DATA SUPPLIED:
★ ★ ★ ★ ★

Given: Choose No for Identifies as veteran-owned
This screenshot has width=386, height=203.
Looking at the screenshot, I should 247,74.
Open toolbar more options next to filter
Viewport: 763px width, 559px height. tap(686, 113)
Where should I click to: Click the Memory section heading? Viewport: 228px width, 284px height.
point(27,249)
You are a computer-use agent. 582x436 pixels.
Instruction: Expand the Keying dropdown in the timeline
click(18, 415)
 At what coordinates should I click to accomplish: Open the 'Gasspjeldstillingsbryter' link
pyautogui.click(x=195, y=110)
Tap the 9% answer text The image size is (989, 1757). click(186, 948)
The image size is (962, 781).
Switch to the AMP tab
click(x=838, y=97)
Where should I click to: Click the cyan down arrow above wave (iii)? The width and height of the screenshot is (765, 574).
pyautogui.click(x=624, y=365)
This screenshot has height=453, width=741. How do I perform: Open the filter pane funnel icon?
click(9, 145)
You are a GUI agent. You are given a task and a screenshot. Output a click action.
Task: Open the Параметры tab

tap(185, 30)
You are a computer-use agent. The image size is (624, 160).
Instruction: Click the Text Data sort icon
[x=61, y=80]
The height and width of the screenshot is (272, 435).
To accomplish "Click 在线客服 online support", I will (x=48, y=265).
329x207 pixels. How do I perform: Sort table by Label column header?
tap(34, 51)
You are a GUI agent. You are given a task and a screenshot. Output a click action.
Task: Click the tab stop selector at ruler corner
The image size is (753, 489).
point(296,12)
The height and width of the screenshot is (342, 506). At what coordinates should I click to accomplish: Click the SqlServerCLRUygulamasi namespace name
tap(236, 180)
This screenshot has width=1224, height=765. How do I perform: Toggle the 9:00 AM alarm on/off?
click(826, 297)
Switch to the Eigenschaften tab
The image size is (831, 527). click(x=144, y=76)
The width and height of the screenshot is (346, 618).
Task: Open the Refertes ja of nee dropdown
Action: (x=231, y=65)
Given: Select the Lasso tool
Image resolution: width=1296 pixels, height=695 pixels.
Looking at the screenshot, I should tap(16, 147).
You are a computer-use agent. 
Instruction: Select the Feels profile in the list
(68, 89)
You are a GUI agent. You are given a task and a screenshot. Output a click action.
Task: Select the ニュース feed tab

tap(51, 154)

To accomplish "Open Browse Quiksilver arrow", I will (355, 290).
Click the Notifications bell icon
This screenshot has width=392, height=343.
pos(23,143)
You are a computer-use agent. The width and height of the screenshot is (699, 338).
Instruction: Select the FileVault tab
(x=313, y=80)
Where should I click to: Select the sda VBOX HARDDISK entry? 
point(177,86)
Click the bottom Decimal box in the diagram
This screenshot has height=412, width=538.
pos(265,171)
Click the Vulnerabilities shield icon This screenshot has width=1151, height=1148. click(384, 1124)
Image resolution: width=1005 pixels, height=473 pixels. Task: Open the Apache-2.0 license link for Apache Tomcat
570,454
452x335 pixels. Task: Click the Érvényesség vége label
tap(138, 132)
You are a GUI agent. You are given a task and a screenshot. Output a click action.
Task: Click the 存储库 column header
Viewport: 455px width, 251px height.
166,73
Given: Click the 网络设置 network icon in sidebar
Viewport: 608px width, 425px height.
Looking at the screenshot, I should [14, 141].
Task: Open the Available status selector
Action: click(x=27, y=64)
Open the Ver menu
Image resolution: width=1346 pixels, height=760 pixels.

★ ★ ★ ★ ★

WORK TO BE COMPLETED:
Extract, from the material above, each line holding the word "computer".

YOUR SOLUTION:
You are a computer-use agent. 582x436 pixels.
You are a computer-use agent. The image size is (624, 160).
You are a computer-use agent. 
You are a computer-use agent. The width and height of the screenshot is (699, 338).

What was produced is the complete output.